DIRECTIVE A.
Arrange the records starting at the line containing "Credit column header" and ending at the line containing "point(802,724)" as a Markdown table with the columns Row and Line. Skip any blank lines.

TEXT EXTRACT.

Isla has started to bark quite loudly in the garden, normally when she has heard someone walking down the path, or she likes to join in with all the other dogs in the road when they start to bark. It would worry me that she was out in the garden barking at every thing if we were to leave her for a short period of time. I had been considering putting a dog door in the utility room where her crate is so that she could go to the toilet if we were out, but i think the barking would be an issue for me. Has anyone else had problems with this when they leave them in the garden? We've started to train her with the barking issue...............let you know how that one goes


----------



## tessybear (May 1, 2011)

My neighbours' labrador barks all day in his outside kennel!


----------



## doodlebug (Jul 16, 2011)

tessybear said:


> It's perfectly safe actually- my downstairs is puppy proof.


I was replying to the op


----------



## cleo (Aug 31, 2011)

yeah, we have also thought about the barking issue too. She has just found her bark and does seem to rush outside barking at nothing sometimes or I've found her in the garden barking at nothing once too.

How do you train them not to bark? I told her no and she rushed inside to see me and did stop barking. But their are times I want her to bark like when their is someone at the door incase one day it is a intruder.

I have to go out to the supermarket today and I think I might leave her cage in the utility room and her in the garden and see how she gets on. I think the only way to see what is best is to test it really, otherwise there is no way of knowing.


----------



## sarahjo (Aug 6, 2010)

I would be really worried leaving a pup outside alone - you just can't be sure what they will get up to and then theres the worry of dog thefts?!!! 

I think I would just puppy proof as best you can one area and hope (and it probably will) that all will be fine.

Eddie has had to stay at home all day occasionally and I have a strong suspicion that he scouts around for any food left on the side then gets either his lead or my slipper and then just sleeps! The only damage we have had is food left in the kitchen (broken cereal bowls and cat food tins usually), which is our fault for leaving them there!!!

Good luck with whatever you decide to do x


----------

TASK DATA.
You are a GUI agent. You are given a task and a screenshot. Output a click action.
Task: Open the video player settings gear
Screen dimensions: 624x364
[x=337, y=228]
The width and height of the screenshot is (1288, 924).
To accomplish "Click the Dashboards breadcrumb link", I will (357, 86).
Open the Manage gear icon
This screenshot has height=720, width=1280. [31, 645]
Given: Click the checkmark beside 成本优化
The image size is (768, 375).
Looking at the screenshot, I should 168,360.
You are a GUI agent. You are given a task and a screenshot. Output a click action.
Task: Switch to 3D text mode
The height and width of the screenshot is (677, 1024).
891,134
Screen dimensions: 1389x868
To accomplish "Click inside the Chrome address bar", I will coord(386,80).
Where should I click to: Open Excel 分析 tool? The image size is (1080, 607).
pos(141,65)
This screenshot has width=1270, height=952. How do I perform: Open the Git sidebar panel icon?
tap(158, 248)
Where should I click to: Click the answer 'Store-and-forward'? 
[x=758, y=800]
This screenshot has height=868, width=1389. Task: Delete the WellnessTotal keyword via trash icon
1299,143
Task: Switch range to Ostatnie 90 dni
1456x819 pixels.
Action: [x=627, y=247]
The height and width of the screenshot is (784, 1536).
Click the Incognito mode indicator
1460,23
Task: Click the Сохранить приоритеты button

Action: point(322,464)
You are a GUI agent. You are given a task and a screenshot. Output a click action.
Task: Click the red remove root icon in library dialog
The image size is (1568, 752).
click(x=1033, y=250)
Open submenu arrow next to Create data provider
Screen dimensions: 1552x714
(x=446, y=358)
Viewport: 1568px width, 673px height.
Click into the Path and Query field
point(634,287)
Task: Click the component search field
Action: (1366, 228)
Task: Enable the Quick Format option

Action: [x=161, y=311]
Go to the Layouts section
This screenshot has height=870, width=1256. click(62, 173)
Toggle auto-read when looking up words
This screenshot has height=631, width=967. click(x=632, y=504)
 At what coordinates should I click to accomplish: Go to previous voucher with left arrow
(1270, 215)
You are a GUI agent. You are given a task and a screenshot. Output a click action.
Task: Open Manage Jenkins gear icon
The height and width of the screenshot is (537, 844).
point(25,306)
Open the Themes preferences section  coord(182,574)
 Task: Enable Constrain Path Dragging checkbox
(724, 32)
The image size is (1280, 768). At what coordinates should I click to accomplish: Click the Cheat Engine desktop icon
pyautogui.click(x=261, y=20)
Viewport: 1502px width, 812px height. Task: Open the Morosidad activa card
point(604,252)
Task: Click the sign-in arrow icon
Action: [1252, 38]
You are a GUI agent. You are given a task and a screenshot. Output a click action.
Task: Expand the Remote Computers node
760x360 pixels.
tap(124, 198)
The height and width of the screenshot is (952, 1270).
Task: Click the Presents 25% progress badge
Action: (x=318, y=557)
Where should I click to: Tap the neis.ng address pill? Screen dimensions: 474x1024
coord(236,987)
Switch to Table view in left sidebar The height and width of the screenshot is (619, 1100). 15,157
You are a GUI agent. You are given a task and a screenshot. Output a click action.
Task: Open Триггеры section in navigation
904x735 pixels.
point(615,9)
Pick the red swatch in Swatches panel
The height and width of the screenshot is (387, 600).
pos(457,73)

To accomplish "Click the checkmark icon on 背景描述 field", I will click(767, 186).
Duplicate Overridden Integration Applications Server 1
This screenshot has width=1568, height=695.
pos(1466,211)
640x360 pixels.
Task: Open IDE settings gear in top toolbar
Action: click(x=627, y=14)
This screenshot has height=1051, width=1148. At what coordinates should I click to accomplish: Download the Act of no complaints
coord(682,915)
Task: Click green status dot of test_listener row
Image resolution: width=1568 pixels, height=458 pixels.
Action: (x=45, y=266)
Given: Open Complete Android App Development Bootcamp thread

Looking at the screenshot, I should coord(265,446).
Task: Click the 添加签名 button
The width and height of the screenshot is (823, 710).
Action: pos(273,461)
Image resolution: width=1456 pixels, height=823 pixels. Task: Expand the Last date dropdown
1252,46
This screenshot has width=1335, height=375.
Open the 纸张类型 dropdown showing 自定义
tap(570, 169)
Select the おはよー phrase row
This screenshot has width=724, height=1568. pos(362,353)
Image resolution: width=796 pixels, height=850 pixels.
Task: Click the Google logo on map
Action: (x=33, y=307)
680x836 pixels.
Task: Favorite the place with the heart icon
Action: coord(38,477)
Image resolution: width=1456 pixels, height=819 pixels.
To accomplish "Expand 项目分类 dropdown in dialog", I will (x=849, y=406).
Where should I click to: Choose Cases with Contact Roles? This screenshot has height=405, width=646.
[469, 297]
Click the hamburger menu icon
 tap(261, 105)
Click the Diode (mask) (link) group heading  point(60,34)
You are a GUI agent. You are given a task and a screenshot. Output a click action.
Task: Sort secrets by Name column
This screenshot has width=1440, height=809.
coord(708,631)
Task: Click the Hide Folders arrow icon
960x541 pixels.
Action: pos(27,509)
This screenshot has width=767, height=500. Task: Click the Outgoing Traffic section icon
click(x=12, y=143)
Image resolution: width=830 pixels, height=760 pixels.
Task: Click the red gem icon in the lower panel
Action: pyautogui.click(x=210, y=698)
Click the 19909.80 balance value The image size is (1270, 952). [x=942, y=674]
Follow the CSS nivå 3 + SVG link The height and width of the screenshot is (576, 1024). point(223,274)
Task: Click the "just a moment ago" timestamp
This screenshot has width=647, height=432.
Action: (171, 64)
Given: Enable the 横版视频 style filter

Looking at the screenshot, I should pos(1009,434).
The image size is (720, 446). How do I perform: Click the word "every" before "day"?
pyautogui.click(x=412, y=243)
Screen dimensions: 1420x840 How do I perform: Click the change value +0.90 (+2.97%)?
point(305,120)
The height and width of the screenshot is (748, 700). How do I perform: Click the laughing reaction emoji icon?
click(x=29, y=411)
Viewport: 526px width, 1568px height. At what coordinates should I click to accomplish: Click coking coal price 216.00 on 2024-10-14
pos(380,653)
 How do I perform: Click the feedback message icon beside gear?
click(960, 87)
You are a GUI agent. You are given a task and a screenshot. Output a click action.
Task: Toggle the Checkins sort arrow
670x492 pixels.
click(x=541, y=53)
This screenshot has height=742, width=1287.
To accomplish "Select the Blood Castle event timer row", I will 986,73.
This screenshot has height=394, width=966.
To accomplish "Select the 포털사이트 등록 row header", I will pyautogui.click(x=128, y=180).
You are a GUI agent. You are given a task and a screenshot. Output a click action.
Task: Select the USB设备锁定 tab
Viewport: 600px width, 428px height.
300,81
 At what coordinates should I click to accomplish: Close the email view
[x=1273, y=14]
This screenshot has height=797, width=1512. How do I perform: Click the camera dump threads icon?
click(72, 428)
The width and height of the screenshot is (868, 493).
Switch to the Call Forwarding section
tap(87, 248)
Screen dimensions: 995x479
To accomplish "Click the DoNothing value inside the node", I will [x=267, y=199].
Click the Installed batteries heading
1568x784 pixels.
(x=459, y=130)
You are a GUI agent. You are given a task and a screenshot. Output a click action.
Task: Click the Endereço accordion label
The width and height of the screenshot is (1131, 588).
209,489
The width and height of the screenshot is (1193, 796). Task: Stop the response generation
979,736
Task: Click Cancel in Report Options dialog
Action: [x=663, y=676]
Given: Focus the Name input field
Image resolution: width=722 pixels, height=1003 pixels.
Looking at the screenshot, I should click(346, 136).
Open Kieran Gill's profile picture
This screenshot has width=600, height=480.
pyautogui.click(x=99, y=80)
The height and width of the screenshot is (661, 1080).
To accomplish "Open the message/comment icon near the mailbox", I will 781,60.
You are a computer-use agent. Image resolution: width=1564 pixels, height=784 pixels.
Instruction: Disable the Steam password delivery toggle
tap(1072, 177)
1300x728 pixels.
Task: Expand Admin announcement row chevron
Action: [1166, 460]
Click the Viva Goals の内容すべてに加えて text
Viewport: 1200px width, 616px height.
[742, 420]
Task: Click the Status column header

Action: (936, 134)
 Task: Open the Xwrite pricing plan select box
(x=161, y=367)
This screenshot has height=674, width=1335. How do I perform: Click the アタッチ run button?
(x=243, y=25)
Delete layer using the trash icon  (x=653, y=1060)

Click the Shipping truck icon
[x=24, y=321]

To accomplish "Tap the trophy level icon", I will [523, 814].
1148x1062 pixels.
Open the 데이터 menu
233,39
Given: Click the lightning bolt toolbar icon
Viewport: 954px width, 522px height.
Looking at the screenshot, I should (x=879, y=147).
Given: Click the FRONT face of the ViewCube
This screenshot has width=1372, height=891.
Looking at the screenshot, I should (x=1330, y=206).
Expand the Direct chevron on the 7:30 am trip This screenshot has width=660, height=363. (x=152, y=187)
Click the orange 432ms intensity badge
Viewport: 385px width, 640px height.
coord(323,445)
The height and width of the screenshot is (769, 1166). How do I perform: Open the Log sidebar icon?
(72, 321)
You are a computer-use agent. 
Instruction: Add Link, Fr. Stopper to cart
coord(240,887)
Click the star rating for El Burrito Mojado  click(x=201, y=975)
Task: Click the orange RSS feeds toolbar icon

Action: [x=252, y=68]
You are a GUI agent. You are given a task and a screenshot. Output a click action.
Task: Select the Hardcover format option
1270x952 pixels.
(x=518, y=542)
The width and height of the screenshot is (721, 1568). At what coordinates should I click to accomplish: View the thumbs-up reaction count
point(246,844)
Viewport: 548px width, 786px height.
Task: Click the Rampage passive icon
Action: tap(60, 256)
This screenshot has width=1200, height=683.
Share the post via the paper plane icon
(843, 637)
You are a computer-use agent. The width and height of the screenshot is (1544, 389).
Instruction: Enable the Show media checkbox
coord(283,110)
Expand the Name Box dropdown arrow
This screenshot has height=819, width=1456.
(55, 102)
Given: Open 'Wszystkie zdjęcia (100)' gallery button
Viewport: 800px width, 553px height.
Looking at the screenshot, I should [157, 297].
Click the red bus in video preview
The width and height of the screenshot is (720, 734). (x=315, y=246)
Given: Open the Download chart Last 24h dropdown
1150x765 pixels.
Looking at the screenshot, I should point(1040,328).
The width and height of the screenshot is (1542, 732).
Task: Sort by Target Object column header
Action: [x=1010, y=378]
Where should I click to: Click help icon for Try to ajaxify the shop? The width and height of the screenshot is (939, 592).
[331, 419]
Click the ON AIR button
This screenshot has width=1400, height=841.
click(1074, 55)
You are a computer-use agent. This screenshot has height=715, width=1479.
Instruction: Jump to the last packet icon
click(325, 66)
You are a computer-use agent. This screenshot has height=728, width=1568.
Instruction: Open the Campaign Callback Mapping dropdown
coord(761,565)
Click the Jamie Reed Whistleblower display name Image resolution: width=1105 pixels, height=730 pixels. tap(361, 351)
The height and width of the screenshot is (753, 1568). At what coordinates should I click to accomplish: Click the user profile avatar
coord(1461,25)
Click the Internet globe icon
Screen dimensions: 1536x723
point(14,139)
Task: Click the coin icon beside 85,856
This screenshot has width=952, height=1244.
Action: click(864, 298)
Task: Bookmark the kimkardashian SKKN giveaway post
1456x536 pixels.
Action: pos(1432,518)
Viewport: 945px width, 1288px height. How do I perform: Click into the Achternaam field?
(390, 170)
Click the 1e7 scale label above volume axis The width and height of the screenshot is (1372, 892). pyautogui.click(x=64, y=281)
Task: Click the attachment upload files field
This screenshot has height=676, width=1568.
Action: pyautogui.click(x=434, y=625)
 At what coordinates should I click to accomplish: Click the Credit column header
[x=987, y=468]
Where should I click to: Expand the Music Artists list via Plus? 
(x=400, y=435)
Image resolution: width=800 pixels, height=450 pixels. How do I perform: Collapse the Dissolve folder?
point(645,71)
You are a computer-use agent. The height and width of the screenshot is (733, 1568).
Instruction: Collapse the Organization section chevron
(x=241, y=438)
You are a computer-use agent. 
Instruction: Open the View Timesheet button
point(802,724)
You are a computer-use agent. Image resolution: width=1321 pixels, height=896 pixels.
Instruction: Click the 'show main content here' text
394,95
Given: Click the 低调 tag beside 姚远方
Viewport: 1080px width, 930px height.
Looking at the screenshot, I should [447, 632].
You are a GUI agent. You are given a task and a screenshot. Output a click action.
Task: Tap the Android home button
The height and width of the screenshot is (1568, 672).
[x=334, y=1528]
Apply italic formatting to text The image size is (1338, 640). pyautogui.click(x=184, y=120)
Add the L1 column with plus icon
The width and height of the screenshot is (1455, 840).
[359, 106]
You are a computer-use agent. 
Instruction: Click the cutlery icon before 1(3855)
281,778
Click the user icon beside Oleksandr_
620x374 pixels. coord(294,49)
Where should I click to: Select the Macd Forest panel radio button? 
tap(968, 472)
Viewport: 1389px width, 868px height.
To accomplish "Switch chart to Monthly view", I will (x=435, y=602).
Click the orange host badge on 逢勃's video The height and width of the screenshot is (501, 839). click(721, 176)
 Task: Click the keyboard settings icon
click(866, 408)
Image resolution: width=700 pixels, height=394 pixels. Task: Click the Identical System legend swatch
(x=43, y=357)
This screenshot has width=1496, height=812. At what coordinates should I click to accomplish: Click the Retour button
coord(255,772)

DIRECTIVE B.
In the forum thread about puppy barking, where does tessybear's neighbours' labrador bark all day?

COMPLETE OUTPUT A.
| Row | Line |
|---|---|
| 1 |  At what coordinates should I click to accomplish: Click the Credit column header |
| 2 | [x=987, y=468] |
| 3 | Where should I click to: Expand the Music Artists list via Plus?  |
| 4 | (x=400, y=435) |
| 5 | Image resolution: width=800 pixels, height=450 pixels. How do I perform: Collapse the Dissolve folder? |
| 6 | point(645,71) |
| 7 | You are a computer-use agent. The height and width of the screenshot is (733, 1568). |
| 8 | Instruction: Collapse the Organization section chevron |
| 9 | (x=241, y=438) |
| 10 | You are a computer-use agent.  |
| 11 | Instruction: Open the View Timesheet button |
| 12 | point(802,724) |

COMPLETE OUTPUT B.
In his outside kennel.